Metrics Management proponents will surely quibble with my overly simplified distillation of a significant aspect of management theory. Please feel free to search the Internet, find articles on metrics-based management, and form your own definition. However, no matter what definition of Metrics Management you use, the process breaks down in practice, and the unintended consequences are harmful to the business.


The core problem with "Metrics Management" as used in any complex and sophisticated enterprise, is that the numbers can't possibly tell the whole story. There is more to any business than the sum of the objectively measurable aspects. But metrics based management encourages those who don't intimately understand the business to think that they can manage based on the numbers, and that's exactly what they do. Decisions are made, policies put into place, and large sums of money are spent in pursuit of "the numbers".


It is unfortunate that the numbers are never able to adequately measure all the things we are trying to achieve. The process is too complex, with too many unmeasurable variables. The numbers can't capture the real "value add" that makes the business work, but we must have objective numbers! So we settle for a proxy, a quantifiable substitute, an objectively measurable event that only tells part of the story. Then improving that measurement becomes the new goal. The boss says we have to get our numbers up! You will be held accountable!
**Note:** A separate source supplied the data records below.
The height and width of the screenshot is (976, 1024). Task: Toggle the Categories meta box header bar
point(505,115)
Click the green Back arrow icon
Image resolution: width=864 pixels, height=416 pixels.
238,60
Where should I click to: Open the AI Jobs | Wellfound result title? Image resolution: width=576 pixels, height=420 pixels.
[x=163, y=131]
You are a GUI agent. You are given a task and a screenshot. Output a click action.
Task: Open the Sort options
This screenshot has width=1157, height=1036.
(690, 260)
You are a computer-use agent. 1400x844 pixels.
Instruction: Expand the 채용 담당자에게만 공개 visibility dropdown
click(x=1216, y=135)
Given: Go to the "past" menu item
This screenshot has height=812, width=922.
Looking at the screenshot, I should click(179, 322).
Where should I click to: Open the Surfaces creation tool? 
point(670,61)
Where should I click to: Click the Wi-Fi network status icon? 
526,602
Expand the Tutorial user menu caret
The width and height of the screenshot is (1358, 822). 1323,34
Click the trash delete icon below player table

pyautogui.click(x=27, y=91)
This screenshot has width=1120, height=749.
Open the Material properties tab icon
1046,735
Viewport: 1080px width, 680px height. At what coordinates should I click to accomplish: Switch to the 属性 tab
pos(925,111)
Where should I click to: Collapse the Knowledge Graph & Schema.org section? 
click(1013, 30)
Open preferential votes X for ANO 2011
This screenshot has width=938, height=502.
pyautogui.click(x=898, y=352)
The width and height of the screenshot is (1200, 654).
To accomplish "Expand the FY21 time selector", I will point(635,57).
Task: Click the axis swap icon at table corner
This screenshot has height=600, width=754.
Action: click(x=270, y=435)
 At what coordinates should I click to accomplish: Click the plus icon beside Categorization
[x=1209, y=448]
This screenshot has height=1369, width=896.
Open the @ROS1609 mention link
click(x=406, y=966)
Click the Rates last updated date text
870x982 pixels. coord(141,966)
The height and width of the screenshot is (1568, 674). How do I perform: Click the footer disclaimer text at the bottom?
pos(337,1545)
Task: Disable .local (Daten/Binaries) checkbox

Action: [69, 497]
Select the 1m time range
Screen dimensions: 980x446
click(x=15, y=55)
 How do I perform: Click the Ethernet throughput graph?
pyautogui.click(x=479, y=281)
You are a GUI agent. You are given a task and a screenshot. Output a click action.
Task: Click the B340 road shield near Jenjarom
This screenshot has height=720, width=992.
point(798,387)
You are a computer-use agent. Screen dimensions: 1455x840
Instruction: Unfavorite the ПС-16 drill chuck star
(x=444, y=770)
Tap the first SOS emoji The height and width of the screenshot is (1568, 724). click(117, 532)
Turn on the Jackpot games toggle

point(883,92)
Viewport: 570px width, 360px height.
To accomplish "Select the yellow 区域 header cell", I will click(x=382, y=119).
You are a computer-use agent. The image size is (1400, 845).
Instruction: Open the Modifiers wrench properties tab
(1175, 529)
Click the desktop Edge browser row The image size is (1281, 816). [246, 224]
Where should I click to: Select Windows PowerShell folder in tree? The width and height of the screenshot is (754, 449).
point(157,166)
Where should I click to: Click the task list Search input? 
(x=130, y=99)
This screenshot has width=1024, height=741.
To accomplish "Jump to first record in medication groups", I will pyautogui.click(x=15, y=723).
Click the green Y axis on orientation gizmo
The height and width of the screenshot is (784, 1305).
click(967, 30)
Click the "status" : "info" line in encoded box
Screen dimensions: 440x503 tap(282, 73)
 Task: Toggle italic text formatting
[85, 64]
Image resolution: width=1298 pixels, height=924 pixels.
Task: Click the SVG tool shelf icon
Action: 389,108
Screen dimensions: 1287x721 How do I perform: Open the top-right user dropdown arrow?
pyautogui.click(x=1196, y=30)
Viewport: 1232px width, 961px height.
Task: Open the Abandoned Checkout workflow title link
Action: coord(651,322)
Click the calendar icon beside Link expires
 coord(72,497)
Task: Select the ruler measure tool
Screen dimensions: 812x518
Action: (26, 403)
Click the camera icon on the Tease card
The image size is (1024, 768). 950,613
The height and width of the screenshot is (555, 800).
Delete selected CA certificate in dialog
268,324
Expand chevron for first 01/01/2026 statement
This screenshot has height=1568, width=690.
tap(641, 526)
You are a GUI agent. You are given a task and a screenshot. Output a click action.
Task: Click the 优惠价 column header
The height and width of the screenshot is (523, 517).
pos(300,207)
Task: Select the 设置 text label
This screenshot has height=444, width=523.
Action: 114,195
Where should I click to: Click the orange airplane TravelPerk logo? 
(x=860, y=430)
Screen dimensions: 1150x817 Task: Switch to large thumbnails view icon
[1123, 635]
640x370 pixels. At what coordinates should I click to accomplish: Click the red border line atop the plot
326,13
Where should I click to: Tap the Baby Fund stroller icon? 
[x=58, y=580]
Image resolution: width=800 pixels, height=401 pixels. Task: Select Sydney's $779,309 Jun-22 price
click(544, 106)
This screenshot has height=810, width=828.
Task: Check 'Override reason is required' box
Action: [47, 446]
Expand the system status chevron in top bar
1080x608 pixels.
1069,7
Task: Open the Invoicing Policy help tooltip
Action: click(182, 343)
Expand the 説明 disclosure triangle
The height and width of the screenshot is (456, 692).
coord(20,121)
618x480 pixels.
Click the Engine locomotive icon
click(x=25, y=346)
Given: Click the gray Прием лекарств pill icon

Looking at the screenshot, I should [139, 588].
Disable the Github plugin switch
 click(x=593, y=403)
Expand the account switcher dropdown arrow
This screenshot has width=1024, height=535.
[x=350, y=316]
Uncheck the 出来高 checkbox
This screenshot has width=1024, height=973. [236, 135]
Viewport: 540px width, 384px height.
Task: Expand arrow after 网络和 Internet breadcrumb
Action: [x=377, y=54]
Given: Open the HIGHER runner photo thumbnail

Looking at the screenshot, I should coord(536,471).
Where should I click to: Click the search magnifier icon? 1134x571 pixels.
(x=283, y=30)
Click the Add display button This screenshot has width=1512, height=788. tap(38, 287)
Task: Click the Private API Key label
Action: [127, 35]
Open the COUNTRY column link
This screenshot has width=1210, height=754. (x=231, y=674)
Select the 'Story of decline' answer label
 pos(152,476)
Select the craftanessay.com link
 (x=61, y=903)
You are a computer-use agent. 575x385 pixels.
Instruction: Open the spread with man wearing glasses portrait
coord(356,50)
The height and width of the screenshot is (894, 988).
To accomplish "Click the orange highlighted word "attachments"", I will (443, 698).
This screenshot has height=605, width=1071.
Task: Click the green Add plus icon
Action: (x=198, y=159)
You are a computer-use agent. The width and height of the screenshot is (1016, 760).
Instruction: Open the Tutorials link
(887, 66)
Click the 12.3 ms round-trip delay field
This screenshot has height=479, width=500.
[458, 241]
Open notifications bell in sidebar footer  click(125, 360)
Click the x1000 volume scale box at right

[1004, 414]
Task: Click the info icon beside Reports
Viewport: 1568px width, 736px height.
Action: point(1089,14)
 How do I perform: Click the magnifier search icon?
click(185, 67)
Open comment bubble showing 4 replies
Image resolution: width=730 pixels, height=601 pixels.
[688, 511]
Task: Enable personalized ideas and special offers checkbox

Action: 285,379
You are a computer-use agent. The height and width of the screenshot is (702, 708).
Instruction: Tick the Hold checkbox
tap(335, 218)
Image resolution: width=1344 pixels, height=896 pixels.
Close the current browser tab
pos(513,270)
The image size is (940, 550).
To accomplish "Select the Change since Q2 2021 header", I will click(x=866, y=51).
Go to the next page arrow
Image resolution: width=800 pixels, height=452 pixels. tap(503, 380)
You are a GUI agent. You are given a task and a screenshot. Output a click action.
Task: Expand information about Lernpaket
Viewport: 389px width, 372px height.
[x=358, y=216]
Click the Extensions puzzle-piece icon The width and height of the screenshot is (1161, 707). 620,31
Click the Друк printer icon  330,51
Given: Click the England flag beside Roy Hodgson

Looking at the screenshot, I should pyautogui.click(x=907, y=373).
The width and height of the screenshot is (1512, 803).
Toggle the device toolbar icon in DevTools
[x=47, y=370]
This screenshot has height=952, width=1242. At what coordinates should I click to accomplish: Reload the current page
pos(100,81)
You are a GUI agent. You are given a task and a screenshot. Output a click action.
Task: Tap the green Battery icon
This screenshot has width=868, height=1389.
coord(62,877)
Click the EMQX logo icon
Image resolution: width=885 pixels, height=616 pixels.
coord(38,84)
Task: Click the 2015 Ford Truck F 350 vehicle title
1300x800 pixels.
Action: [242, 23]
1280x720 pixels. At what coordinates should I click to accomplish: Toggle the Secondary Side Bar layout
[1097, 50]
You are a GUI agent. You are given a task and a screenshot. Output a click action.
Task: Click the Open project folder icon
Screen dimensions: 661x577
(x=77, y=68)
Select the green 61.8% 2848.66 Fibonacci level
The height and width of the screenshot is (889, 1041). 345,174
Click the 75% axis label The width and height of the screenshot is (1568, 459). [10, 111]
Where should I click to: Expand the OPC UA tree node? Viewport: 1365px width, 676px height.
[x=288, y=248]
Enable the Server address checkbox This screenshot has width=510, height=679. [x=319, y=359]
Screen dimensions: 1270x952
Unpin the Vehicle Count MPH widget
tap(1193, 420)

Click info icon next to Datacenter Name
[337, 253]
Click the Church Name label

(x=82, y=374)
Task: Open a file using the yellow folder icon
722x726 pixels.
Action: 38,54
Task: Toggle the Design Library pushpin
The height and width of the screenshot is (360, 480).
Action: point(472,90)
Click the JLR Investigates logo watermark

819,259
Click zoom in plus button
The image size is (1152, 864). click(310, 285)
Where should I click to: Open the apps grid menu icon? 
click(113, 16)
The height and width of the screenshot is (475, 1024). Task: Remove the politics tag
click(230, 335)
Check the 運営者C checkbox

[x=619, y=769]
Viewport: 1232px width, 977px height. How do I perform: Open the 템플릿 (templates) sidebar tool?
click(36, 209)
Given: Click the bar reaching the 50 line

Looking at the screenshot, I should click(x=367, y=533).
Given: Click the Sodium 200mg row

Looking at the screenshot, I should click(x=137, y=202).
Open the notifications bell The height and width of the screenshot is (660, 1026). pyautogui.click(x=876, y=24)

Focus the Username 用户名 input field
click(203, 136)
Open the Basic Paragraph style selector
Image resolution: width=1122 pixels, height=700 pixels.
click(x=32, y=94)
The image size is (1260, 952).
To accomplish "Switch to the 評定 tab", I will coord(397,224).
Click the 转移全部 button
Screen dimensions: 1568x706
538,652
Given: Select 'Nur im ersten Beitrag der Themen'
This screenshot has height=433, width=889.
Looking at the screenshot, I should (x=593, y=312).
And quickly, almost immediately, employees shift their focus from achieving the real goals of the organization to achieving the numbers that they will be evaluated by, the numbers they must be "accountable" to. Imposition of metrics management on creative people is like squeezing a balloon. The people you've hired to add value to your organization are forced to find creative ways to manipulate the measurements, and they do so to the company's detriment. Nobody wants to do it this way, but they are forced to in order to maintain their employment and income. Everyone has to "play the game". The result is improving metrics, but damaged morale, and then the host of bad results that always follow damaged morale.


Every employee, from the most highly educated and experienced to the new hire at minimum wage, quickly becomes unhappy when the criteria by which they are measured do not closely, almost perfectly correspond to the actions they know to be in the best interest of the company. And this is the inevitable result of trying to "measure and incent" the individual tasks performed
in any complex or creative endeavor. The metrics become a stresser instead of a motivator, a counterproductive mandate that violates the employees' values, and impedes them from doing what they know to be the right thing to do.


Why is it so impossible to develop metrics that truly measure each employee's contribution to the corporation? One reason is due to the inherent complexity of most any modern business. But perhaps a more important reason is because it is impossible to "measure" judgment, and initiative, and loyalty, and teamwork objectively. Those attributes must be measured subjectively, which pretty much puts them outside the realm of Metrics Management. Even the lowliest job requires judgment, yet metrics measurements are rigid, with no capability to reward people who go beyond the scope of their metrics.


What message does imposition of metrics based management send to each employee? That they are "just a number". That the corporation doesn't trust them to use judgment or initiative. That teamwork is not really a priority, and only individual contribution (your numbers) matter. That the employer prefers to sacrifice what is right and what is best for what can be objectively measured. The result is that Metrics Management dehumanizes employees and hurts morale, causes increased turnover, and reduces productivity over the long term. If you doubt this conclusion, study what happened at Home Depot under Nardelli.


In the end, metrics are the refuge of those who don't know how to manage. (With appreciation to the source of most of that phrase). Nothing beats respect, teamwork, and a generous spirit. A caring and intelligent management team that fosters empowerment, initiative, and cooperation will always produce the best results.